■ **INSTRUCTIONS TO FOLLOW**
Rewrite the lines from the one holding "is (465, 831)." through the end of the material, inclusive, changing "Identify the location of" to "Give the position of" and leaving everything else as it is.

■ **DATASET EXCERPTS**
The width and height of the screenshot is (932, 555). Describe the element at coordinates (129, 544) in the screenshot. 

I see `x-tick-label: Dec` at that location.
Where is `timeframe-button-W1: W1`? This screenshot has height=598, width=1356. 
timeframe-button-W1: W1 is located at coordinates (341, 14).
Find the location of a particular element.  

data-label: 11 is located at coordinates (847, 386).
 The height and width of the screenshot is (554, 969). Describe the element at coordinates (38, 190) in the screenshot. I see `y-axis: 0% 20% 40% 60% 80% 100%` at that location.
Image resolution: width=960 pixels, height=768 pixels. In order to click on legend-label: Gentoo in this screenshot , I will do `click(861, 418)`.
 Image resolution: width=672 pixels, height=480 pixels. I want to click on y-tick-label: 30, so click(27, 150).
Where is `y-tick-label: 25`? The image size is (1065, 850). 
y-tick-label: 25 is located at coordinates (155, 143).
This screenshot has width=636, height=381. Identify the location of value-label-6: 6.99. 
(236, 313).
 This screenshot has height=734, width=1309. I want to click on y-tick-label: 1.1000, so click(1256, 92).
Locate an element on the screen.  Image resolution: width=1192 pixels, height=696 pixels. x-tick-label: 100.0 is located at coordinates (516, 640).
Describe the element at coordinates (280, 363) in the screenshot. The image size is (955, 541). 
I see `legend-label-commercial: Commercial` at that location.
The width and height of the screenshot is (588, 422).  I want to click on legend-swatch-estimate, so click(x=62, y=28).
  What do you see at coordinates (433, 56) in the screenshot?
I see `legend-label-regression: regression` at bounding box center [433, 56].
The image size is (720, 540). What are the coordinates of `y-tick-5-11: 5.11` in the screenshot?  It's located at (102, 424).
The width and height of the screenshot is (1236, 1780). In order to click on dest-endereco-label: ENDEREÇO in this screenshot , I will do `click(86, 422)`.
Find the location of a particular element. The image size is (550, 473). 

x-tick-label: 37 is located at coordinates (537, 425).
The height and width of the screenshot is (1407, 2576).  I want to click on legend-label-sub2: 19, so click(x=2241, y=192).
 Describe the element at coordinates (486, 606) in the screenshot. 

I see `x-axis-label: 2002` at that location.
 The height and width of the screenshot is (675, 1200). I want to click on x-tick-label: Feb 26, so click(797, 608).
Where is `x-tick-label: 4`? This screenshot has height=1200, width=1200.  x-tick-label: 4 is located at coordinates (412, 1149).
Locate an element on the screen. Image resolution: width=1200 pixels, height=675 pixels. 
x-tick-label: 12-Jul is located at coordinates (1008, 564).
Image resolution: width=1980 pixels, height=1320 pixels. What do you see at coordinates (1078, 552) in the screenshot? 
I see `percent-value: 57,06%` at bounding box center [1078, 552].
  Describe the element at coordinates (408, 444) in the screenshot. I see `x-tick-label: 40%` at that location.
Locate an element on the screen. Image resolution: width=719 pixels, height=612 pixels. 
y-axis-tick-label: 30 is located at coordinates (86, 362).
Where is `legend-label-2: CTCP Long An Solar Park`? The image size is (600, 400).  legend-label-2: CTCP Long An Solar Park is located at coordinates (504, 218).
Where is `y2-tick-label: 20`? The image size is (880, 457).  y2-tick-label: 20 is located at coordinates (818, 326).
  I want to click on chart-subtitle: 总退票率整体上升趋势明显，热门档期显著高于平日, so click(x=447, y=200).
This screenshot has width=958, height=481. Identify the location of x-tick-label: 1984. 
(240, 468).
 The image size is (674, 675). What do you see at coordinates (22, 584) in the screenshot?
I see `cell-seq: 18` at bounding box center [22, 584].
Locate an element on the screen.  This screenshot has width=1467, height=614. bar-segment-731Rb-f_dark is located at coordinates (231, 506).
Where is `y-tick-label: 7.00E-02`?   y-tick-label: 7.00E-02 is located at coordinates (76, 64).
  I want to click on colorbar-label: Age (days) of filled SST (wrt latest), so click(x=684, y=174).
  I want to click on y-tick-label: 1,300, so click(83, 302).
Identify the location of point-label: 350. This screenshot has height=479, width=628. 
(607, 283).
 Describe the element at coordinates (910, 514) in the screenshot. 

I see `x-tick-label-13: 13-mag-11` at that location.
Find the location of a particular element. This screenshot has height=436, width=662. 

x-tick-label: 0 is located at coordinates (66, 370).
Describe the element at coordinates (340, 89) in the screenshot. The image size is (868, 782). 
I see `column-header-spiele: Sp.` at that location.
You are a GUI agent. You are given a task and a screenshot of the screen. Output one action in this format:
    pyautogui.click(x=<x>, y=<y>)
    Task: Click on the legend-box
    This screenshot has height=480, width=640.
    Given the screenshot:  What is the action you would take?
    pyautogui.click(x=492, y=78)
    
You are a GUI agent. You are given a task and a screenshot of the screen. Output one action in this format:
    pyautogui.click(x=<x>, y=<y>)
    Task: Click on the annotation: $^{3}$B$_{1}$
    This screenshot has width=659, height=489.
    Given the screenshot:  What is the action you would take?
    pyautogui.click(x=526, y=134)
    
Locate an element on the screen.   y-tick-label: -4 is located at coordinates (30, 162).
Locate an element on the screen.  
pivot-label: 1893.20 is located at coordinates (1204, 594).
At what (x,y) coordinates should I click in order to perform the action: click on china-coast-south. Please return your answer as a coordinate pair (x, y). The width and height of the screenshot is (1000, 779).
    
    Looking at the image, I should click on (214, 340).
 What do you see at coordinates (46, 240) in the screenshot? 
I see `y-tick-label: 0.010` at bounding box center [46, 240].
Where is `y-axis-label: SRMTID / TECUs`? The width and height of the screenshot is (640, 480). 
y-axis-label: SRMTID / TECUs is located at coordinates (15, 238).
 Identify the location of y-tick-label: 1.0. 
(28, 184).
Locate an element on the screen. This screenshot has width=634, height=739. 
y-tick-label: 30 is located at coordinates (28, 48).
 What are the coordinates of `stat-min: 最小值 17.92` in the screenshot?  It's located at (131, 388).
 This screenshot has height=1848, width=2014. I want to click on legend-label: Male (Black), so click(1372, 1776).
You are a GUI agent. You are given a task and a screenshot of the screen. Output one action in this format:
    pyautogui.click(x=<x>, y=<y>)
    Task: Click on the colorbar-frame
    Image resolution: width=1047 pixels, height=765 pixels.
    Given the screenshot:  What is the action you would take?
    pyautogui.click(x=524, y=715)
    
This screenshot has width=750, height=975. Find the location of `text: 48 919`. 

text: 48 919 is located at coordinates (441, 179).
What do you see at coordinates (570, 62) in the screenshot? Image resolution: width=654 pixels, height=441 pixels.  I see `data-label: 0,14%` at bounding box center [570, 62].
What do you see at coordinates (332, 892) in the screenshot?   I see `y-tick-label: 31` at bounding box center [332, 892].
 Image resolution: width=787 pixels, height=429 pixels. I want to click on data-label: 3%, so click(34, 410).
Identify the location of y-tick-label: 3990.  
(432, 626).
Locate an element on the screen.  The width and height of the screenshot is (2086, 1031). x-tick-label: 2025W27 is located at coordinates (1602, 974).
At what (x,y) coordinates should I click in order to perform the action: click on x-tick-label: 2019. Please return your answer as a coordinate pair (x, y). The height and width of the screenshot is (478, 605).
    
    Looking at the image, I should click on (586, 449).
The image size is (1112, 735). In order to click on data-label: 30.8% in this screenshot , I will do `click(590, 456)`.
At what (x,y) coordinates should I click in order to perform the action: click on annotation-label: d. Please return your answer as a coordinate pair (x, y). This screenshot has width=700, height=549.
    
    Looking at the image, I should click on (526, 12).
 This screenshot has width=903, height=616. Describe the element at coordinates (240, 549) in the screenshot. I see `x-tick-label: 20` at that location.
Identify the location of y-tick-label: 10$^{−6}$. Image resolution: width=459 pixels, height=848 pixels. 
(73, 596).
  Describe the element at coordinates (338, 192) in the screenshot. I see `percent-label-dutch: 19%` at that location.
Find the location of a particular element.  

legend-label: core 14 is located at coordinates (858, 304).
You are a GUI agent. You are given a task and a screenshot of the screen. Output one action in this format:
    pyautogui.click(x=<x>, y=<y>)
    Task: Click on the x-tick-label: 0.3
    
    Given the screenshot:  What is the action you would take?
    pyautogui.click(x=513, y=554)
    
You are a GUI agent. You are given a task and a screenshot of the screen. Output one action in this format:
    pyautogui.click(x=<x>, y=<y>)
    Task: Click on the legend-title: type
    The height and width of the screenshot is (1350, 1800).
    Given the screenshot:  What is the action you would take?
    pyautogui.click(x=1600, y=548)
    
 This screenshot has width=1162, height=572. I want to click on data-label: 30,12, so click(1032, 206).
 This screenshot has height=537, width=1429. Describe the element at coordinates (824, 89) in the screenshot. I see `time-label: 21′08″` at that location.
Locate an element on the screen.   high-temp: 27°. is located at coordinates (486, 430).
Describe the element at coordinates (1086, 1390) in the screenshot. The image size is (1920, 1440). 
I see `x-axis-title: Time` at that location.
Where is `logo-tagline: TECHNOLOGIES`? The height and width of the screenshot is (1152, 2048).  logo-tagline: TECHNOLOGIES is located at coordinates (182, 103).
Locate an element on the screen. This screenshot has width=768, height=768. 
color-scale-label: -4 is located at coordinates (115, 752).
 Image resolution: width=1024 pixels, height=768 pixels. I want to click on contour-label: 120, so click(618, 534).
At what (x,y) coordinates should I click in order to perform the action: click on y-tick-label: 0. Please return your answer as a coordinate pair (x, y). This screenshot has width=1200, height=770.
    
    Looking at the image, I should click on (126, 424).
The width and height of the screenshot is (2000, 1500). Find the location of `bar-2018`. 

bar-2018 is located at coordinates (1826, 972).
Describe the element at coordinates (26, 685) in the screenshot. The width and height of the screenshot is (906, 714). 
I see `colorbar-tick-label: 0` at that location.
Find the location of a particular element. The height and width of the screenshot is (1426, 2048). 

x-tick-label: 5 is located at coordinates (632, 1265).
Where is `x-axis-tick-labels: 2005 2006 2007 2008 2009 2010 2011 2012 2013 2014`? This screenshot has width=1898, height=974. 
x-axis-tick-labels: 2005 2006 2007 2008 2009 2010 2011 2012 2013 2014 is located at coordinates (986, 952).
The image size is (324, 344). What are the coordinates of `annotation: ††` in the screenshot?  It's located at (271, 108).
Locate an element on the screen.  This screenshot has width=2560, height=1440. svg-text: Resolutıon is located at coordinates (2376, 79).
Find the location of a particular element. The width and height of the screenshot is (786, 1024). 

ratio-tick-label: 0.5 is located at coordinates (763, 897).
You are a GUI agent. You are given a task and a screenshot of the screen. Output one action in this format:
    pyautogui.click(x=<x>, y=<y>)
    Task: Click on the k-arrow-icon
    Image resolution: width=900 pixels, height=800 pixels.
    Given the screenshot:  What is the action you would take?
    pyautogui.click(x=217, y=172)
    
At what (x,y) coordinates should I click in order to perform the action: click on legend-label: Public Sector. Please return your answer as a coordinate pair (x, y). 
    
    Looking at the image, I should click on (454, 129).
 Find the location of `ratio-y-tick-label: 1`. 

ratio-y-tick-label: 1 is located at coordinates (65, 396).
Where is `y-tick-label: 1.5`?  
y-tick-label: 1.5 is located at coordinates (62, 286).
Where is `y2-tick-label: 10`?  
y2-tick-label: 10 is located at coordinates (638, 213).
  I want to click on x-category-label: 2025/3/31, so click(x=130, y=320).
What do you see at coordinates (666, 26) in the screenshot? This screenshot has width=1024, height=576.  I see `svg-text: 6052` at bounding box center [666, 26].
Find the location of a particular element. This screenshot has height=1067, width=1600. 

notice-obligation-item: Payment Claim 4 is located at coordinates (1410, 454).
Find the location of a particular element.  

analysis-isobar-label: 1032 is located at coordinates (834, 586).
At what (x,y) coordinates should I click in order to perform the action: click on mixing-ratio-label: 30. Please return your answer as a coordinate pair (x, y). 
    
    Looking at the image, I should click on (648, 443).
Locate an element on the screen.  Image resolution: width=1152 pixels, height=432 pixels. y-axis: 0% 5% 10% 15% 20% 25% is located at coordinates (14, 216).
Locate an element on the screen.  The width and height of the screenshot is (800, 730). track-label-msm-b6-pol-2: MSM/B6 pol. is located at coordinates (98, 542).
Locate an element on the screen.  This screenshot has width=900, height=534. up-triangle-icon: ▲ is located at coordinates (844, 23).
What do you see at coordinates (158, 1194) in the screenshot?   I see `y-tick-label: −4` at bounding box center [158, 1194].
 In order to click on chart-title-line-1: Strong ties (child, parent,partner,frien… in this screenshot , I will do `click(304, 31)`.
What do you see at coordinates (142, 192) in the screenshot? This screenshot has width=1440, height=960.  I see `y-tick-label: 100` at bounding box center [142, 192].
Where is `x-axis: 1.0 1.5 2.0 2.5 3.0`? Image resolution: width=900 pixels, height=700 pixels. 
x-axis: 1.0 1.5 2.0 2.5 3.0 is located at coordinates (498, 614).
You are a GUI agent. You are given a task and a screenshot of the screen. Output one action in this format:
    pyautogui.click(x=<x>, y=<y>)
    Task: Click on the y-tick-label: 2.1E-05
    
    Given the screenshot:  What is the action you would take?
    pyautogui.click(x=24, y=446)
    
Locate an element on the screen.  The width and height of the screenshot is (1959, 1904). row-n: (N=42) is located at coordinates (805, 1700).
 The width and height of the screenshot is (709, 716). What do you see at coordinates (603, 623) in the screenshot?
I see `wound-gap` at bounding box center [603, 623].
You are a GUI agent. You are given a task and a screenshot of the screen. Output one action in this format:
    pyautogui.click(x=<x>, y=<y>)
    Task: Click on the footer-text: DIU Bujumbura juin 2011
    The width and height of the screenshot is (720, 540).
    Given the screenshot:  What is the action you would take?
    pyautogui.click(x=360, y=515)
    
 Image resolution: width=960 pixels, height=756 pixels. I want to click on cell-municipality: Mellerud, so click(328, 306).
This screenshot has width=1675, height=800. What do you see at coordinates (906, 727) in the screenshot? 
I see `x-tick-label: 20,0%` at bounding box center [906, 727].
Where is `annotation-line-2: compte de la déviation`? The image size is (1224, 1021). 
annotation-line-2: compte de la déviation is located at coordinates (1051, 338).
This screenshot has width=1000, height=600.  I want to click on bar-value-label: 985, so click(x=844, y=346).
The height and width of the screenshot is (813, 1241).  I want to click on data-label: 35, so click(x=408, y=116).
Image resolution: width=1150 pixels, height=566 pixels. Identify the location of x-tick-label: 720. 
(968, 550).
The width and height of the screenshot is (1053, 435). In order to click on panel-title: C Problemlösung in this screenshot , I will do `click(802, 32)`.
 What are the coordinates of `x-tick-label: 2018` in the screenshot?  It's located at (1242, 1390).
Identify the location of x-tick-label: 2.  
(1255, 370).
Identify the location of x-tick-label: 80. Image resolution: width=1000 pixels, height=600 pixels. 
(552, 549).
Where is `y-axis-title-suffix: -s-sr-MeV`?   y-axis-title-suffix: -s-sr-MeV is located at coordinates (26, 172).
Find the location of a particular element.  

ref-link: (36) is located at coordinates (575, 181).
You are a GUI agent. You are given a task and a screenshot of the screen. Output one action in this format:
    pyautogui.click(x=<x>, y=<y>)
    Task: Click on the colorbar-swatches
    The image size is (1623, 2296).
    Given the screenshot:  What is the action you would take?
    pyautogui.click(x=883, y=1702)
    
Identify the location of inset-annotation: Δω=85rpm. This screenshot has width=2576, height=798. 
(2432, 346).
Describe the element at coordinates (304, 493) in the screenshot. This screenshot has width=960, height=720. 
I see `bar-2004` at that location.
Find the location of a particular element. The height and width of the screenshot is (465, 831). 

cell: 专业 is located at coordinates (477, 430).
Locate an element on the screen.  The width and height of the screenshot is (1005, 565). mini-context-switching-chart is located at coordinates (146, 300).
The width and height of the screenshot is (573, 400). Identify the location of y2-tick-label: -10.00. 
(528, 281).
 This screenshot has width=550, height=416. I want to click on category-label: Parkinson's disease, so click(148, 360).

■ **REPLY**
Find the location of a particular element. The height and width of the screenshot is (465, 831). 

cell: 专业 is located at coordinates (477, 430).
Locate an element on the screen.  The width and height of the screenshot is (1005, 565). mini-context-switching-chart is located at coordinates (146, 300).
The width and height of the screenshot is (573, 400). Give the position of y2-tick-label: -10.00. 
(528, 281).
 This screenshot has width=550, height=416. I want to click on category-label: Parkinson's disease, so click(148, 360).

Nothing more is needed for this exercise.